SOURCE DOCUMENT:
+++
Member of the Cook County Board of Commissioners
- In office 1906–1910

Personal details
- Born: December 21, 1870 Chicago, Illinois, U.S.
- Died: September 12, 1956 (aged 85) Chicago, Illinois, U.S.
- Party: Republican

= Carl R. Chindblom =

American politician (1870-1956)

Carl Richard Chindblom (December 21, 1870 - September 12, 1956) was a U.S. Representative from Illinois.

==Biography==
Born in Chicago, Illinois to Swedish immigrant parents, Chindblom attended public schools. He was graduated from Augustana College, Rock Island, Illinois, in 1890 and from the Kent College of Law (Lake Forest University, now part of Chicago-Kent College of Law) at Chicago in 1898. He was a teacher at Martin Luther College in Chicago 1893–1896.

He was admitted to the bar in 1900 and commenced the practice of law in Chicago, Illinois. He served as delegate to the Republican State conventions in 1904, 1908, 1912, and 1916. He was attorney for the Illinois State Board of Health in 1905 and 1906. He served as member of the Cook County Board of Commissioners 1906–1910. He was county attorney of Cook County 1912–1914. He served as master in chancery of the circuit court of Cook County 1916–1918.
+++
MATERIAL PROVIDED:
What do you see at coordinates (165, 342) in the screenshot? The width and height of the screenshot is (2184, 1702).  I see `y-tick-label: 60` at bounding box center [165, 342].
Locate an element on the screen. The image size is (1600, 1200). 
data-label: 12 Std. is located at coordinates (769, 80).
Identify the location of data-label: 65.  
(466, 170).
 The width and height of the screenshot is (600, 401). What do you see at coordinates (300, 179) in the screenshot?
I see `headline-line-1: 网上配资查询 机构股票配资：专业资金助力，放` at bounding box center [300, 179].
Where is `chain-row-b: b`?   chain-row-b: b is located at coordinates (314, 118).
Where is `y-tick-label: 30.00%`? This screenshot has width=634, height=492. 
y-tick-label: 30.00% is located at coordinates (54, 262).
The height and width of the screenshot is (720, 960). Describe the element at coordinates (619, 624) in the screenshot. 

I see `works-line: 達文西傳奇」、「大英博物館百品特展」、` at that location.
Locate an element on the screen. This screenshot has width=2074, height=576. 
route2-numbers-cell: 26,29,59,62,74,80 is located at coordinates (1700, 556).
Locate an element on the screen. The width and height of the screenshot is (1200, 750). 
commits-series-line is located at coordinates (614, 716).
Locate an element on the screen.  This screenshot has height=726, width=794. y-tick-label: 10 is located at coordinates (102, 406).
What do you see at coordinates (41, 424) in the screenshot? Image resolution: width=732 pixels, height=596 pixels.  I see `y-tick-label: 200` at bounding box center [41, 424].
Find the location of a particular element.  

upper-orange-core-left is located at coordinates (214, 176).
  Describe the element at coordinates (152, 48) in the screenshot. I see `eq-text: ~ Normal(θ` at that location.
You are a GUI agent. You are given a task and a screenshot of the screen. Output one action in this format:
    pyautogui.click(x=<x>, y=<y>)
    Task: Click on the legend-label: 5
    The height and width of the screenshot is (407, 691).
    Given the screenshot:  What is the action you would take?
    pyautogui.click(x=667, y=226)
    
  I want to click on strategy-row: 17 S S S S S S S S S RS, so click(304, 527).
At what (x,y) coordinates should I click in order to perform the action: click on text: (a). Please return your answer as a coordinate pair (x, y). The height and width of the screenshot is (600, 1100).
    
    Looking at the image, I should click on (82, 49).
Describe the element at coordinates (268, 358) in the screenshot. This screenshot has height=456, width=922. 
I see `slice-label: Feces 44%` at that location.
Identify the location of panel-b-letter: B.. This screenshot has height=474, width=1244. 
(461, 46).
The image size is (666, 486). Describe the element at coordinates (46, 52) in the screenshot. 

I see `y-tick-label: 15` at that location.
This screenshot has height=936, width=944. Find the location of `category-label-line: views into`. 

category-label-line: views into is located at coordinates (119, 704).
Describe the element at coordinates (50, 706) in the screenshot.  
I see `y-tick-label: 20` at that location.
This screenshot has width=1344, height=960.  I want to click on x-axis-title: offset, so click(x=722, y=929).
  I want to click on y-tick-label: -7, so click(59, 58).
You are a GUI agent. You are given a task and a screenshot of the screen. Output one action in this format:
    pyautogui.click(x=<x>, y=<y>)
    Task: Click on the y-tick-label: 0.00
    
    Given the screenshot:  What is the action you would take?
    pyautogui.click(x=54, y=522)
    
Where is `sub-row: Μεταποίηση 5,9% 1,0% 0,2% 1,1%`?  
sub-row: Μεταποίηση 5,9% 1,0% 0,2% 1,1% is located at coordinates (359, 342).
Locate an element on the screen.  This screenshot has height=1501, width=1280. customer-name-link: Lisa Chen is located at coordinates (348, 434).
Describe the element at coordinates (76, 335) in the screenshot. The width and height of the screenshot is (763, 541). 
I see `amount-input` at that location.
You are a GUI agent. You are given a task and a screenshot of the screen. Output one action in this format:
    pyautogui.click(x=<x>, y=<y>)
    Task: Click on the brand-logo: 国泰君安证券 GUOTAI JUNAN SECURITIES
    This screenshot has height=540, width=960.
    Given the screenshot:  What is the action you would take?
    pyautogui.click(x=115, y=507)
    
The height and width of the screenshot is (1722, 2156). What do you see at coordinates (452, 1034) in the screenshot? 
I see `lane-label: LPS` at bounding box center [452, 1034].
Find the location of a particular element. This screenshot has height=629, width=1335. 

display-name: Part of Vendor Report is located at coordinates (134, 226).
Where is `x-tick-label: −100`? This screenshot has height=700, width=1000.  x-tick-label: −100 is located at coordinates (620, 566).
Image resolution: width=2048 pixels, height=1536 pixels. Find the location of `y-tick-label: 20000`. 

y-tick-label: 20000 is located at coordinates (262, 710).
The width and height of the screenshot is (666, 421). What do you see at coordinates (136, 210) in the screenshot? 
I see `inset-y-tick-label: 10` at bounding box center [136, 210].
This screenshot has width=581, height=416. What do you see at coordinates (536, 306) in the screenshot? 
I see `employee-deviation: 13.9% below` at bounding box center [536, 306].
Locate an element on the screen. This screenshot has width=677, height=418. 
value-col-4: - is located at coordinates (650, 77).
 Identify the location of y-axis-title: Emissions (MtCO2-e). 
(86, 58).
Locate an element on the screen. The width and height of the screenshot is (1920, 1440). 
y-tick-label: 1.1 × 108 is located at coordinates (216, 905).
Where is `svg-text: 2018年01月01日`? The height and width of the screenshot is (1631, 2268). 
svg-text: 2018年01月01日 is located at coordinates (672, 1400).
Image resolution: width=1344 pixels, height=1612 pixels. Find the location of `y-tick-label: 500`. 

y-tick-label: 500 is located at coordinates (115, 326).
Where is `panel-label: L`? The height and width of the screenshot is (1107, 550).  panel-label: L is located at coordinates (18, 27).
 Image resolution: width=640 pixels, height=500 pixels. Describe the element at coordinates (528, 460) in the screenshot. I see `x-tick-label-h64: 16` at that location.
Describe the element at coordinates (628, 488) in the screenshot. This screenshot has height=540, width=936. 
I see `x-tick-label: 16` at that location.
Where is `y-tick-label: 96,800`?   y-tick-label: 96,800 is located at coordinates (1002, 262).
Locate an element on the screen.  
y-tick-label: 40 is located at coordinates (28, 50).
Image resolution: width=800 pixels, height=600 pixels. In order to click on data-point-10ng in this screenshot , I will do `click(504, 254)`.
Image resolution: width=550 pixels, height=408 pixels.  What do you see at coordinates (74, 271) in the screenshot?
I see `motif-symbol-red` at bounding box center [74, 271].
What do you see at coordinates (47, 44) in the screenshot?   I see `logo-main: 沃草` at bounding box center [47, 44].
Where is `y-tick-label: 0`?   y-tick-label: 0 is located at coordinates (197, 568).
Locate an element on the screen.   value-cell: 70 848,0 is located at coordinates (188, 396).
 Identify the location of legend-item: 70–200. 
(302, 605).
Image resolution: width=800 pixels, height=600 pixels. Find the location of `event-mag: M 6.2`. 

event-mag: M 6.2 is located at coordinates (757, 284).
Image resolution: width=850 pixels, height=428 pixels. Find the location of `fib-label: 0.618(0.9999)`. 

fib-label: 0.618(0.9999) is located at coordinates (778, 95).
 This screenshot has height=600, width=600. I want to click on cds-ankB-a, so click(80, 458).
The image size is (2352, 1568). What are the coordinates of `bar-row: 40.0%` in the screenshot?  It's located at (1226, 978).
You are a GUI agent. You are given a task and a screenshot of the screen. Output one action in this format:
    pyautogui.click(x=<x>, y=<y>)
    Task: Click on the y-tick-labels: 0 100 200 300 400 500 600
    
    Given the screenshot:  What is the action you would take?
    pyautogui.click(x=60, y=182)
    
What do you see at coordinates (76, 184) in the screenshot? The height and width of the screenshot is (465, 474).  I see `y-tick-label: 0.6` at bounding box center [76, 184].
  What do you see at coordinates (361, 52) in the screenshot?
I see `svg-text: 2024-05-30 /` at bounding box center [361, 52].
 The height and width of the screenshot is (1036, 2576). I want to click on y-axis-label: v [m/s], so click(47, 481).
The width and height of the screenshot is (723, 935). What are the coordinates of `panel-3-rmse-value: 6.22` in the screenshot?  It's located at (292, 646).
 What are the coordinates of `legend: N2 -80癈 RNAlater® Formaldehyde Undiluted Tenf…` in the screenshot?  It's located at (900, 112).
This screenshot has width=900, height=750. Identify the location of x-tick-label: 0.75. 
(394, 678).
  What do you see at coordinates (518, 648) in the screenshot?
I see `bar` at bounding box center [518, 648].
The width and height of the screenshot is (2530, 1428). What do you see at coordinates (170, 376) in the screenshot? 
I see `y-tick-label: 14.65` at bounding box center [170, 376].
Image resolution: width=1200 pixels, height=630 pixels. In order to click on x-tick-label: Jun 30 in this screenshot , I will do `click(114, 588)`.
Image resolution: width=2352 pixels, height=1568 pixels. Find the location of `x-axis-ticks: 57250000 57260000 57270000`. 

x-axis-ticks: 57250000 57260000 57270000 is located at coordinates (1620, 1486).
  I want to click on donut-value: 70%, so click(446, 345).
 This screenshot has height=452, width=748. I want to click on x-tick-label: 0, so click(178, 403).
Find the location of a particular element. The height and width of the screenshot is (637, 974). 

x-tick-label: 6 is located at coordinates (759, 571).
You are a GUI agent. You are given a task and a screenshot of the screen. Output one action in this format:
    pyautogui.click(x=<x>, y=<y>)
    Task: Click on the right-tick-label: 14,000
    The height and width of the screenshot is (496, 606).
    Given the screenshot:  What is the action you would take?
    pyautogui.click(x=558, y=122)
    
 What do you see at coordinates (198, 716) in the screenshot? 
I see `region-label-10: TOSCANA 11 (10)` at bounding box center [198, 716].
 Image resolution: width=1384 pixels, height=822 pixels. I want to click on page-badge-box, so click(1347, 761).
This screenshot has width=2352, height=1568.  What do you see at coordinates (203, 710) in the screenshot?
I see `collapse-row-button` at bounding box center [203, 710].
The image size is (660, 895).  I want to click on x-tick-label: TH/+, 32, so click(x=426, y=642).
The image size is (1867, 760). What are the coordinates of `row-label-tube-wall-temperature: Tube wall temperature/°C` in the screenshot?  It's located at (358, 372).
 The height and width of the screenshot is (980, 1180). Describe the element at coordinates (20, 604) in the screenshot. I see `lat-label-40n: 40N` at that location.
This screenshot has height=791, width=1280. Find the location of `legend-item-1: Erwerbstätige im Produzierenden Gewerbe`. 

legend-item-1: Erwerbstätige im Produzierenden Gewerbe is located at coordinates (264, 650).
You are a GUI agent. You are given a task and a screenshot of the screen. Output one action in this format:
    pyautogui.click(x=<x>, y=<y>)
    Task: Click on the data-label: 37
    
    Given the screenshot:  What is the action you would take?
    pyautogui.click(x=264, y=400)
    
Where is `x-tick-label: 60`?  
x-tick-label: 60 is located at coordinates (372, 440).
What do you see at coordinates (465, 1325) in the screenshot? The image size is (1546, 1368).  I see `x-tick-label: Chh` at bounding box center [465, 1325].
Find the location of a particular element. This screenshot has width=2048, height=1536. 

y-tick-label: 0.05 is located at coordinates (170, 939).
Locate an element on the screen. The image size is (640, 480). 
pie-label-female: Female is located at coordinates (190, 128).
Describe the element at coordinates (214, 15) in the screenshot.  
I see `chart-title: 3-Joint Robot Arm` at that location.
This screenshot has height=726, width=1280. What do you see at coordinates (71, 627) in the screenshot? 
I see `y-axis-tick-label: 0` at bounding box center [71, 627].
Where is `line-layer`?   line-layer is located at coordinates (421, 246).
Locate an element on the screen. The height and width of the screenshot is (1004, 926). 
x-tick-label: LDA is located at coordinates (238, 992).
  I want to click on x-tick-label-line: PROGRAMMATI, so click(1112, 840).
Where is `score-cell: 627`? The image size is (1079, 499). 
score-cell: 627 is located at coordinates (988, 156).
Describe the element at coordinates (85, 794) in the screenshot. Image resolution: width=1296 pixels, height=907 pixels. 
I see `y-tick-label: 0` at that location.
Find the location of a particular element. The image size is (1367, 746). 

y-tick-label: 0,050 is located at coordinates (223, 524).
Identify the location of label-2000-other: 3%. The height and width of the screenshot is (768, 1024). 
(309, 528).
+++
YOUR TASKS:
**A)** Retype the part of the Chindblom biography from "- Party: Republican" up to and including "Representative from Illinois.".
**B)** Answer these questions from the Chindblom biography:
(i) Which party is Chindblom listed under?
(ii) In what year did he graduate from Augustana College?
(iii) During which years was he county attorney of Cook County?

RESPONSES TO THE EXERCISE:
**A)**
- Party: Republican

= Carl R. Chindblom =

American politician (1870-1956)

Carl Richard Chindblom (December 21, 1870 - September 12, 1956) was a U.S. Representative from Illinois.

**B)**
(i) Republican
(ii) 1890
(iii) 1912–1914